Creating N workers with P gpus results in each gpu worker using N/P fractional gpus if we provide num_gpus_per_worker. The learner GPU is by default present in the GPU - 0. Since the learner occupies the GPU 0 and workers are also present in GPU 0, this restricts the total number of workers in each GPU to be equal to the maximum possible number given the remaining memory in GPU 0 (after occupancy by learner)
Is there a way to disentangle the gpu usage for learners and workers?
You can disentangling it via create_env_on_driver=False. You have to have rollout workers in this case though.
Have you tried setting num_gpus_per_worker=N/P and create_env_on_driver=False and see what happens?

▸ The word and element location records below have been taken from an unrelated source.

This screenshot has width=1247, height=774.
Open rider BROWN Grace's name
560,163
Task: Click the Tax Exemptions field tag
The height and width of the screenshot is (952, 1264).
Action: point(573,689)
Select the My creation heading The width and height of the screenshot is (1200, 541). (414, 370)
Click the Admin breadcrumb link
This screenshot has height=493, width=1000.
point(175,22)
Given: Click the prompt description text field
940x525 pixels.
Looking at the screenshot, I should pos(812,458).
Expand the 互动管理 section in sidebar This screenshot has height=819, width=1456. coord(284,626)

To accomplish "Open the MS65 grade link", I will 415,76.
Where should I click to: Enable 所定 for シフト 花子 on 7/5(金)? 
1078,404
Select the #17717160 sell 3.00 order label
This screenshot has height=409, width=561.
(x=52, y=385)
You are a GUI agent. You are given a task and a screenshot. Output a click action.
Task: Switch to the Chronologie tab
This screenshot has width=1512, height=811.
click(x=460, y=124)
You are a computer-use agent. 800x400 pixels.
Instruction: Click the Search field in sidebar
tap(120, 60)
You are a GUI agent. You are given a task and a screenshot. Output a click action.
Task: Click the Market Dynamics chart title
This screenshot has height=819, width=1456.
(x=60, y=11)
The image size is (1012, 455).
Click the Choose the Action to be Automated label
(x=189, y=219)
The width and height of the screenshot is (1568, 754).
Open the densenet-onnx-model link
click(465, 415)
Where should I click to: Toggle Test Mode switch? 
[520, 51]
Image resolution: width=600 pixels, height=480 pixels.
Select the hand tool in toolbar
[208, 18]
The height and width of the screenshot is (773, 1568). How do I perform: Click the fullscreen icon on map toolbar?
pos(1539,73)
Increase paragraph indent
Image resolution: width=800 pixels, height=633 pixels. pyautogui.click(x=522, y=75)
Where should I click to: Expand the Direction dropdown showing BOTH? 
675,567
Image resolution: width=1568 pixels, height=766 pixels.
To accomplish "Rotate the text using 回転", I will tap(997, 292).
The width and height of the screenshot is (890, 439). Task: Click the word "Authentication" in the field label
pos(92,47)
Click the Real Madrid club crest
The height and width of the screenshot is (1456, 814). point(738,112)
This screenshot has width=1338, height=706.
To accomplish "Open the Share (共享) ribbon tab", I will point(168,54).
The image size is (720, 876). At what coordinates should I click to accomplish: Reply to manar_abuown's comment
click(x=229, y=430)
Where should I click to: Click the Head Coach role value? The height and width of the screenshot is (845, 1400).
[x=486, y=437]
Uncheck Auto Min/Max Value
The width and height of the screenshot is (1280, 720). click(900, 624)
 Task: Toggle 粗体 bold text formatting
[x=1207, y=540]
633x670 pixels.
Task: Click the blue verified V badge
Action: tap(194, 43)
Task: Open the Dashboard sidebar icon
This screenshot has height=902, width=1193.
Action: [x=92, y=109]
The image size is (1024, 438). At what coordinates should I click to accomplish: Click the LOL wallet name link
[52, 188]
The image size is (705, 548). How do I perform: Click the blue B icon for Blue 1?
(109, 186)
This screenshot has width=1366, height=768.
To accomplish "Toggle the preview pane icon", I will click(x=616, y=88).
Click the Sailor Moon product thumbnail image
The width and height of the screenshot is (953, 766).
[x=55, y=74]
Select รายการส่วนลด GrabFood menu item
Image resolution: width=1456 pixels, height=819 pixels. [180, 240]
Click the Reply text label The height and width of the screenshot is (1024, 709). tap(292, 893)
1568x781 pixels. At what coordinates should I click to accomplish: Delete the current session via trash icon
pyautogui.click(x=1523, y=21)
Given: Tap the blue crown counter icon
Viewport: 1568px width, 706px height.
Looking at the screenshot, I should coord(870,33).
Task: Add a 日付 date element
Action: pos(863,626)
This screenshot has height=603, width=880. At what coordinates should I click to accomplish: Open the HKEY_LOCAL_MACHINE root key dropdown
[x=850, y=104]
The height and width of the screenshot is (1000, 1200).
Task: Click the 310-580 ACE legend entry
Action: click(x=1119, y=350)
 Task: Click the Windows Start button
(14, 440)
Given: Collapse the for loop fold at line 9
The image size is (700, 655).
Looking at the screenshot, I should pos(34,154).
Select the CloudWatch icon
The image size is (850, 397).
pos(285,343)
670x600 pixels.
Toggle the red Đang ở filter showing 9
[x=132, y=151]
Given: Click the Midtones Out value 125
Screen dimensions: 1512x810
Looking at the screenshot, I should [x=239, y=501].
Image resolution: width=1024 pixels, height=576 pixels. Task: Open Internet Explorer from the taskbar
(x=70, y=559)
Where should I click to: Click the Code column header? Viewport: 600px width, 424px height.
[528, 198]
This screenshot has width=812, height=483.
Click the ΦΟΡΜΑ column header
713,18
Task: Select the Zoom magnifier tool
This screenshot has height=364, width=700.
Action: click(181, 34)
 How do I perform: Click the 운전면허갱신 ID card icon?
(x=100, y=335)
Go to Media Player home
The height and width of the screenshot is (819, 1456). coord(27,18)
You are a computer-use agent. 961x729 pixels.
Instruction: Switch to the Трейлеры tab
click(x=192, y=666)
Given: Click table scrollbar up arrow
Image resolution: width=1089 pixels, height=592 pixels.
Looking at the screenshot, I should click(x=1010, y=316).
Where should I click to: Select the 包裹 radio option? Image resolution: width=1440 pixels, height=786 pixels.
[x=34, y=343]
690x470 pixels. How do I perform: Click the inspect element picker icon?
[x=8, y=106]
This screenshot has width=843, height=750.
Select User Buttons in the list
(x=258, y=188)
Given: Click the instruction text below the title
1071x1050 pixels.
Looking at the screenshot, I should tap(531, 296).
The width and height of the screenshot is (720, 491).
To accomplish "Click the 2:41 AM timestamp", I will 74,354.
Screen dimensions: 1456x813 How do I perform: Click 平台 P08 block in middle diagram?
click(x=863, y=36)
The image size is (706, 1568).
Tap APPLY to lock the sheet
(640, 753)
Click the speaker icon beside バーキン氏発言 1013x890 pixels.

Resource allocation is automatic and I have experimented with CUDA_VISIBLE_DEVICES a while ago but there is not easy way to tell RLlib “Put learner load on GPU 0 and rest on GPU 1” or something similar if that is what you are looking for.
Thanks for the answer. The default value for “create_env_on_driver” is False and I believe rollout workers are also automatically created in the case of Apex DQN.
Rather than separate the use of GPUs for the learner and the worker, my goal is to make sure every GPU is used to its complete capacity. Currently if the learner uses a GPU the remaining memory on that GPU is the same amount of memory that can be used in every other GPU in the cluster. Is there a way to remove this equal allocation strategy?
Long answer:
In ray, ray actors hold on to the resources that they are created with for the entirety of their lifetimes. This means that if you create a learner that has a gpu and sampling workers that have gpus then they will hold those resources for the duration of the RLlib experiment.
The reason for that for the time being is that if actors aren’t guaranteed the resources necessary to run, then they will poll in a pending state, and its possible that the resources never become available or that there is a race condition on the resources. I think that in future versions of RLlib we could implement some smart logic to allow the transfer of gpus from samplers to the learner, but not in the near future.